The effect of notches on multiaxial fatigue behavior was studied using thin-walled tubular 2024-T3 aluminum specimens with a circular transverse hole. Constant amplitude fully reversed axial, torsion, and in-phase and 90° out-of-phase axial–torsion tests were performed in load control. Stress analysis was performed using both Neuber’s rule and FEA to study local stress distributions. Neuber’s rule was found to be in reasonable agreement with FEA results for all loading conditions considered. Fatigue crack initiation for all loading cases examined was experimentally observed to occur on planes of maximum shear. For the same equivalent nominal stress, experimental lives in pure torsion were longer than those for pure axial loading. In-phase fatigue lives were also longer than out-of-phase lives at the same equivalent stress. The nominal stress–life approach, applied by considering the fatigue notch factor along with both maximum principal stress and von Mises equivalent (or effective) stress, produced mostly non-conservative fatigue life predictions that varied by as much as a factor of 10 from experimental results.
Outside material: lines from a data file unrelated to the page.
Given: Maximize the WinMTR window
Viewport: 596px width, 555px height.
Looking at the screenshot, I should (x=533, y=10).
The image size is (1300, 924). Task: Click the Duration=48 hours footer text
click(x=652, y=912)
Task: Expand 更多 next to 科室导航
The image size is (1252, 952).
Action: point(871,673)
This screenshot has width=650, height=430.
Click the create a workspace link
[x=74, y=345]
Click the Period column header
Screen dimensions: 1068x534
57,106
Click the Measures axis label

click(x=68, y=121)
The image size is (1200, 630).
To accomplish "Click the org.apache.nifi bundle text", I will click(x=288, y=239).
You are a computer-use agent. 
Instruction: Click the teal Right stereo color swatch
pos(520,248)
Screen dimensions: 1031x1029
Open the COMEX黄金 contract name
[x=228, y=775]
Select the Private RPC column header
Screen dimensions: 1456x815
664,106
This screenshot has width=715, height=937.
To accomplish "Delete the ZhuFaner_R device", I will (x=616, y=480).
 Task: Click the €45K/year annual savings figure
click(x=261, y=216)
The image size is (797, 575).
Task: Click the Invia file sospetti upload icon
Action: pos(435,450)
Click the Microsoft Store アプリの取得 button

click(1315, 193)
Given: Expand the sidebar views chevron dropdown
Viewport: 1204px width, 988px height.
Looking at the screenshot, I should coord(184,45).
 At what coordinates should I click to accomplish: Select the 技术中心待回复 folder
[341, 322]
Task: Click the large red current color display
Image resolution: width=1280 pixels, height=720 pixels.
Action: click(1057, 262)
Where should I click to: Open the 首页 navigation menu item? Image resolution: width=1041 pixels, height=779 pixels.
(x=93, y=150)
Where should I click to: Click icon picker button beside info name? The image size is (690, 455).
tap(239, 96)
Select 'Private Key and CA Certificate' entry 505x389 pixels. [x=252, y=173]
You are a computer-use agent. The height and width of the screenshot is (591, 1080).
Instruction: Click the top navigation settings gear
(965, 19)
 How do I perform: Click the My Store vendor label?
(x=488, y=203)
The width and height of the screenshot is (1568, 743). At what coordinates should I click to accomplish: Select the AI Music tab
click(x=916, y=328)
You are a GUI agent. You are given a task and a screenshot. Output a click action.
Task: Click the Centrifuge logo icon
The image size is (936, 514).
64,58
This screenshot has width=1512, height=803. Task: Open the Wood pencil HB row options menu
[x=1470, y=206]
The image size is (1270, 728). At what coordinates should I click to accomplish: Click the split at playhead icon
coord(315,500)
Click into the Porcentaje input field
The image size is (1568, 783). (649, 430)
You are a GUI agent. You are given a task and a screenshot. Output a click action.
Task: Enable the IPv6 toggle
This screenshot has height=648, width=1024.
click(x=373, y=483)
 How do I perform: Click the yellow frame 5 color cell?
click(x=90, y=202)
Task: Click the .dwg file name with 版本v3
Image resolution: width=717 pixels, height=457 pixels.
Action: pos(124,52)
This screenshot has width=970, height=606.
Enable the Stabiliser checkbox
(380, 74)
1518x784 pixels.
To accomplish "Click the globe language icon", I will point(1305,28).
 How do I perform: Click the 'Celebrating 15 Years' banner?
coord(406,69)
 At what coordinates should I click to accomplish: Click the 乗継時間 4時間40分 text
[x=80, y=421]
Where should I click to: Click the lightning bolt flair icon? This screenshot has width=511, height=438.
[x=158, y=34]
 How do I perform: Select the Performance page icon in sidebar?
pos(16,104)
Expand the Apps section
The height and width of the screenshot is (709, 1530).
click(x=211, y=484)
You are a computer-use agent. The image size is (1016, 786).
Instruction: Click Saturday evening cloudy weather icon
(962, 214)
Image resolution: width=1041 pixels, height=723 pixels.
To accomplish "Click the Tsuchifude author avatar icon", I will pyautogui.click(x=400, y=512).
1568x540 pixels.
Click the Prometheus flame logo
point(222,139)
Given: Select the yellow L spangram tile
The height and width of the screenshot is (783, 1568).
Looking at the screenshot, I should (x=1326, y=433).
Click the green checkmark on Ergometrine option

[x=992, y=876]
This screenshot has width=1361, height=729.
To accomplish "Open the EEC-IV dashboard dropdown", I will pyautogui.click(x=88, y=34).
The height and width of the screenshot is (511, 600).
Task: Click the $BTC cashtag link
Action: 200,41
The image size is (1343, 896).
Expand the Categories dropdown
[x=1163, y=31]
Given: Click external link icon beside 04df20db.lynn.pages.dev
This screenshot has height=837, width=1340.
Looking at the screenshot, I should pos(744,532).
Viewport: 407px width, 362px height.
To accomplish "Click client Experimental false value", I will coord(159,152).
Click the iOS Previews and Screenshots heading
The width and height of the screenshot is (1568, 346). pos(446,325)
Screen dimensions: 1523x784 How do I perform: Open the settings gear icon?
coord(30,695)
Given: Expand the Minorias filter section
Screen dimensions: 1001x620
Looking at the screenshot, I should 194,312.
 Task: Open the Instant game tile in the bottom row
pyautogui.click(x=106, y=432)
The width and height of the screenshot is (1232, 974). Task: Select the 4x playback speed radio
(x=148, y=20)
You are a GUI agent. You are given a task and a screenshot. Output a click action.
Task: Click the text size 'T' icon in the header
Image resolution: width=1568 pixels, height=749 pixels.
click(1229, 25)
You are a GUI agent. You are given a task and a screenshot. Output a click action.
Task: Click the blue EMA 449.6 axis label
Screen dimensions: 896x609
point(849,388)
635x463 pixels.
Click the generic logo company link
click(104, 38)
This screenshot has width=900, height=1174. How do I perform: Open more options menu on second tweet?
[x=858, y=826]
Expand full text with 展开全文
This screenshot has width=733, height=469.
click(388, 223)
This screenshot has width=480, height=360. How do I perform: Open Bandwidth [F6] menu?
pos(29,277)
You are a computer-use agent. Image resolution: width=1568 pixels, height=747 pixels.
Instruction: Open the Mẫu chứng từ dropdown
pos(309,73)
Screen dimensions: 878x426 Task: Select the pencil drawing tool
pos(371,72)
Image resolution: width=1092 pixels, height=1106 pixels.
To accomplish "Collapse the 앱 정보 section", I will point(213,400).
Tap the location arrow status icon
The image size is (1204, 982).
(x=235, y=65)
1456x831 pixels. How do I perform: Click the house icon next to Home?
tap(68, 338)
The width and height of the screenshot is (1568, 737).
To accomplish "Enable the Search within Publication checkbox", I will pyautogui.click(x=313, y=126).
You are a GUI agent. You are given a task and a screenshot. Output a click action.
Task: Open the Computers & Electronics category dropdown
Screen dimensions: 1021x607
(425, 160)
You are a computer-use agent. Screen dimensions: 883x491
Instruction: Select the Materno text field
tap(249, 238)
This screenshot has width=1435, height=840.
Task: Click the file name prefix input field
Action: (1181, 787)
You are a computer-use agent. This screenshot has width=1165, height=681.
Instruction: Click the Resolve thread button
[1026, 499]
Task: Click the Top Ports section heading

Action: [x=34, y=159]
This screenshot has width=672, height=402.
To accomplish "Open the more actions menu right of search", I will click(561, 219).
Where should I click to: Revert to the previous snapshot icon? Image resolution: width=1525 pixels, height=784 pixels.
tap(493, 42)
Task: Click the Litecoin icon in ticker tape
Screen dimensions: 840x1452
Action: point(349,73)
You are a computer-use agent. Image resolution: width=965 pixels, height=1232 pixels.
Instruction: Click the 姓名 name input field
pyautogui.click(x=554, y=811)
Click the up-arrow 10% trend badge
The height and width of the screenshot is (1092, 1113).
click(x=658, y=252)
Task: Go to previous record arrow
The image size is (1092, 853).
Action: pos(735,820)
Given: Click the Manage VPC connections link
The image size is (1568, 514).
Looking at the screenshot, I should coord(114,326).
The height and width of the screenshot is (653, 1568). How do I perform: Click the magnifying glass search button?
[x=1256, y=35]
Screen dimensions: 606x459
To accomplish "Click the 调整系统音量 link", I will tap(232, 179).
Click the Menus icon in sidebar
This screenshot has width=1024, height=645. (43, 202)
The local stress and strain–life approaches, based on von Mises effective stress or strain, resulted in reasonable correlation of test data at shorter fatigue lives, but became increasingly less accurate in the mid to high cycle fatigue regime, where predictions were in error by more than a factor of 10. The Fatemi–Socie critical plane parameter correlated all test data reasonably well (typically within a factor of 3) and is consistent with the experimentally observed damage mechanism for the tested material.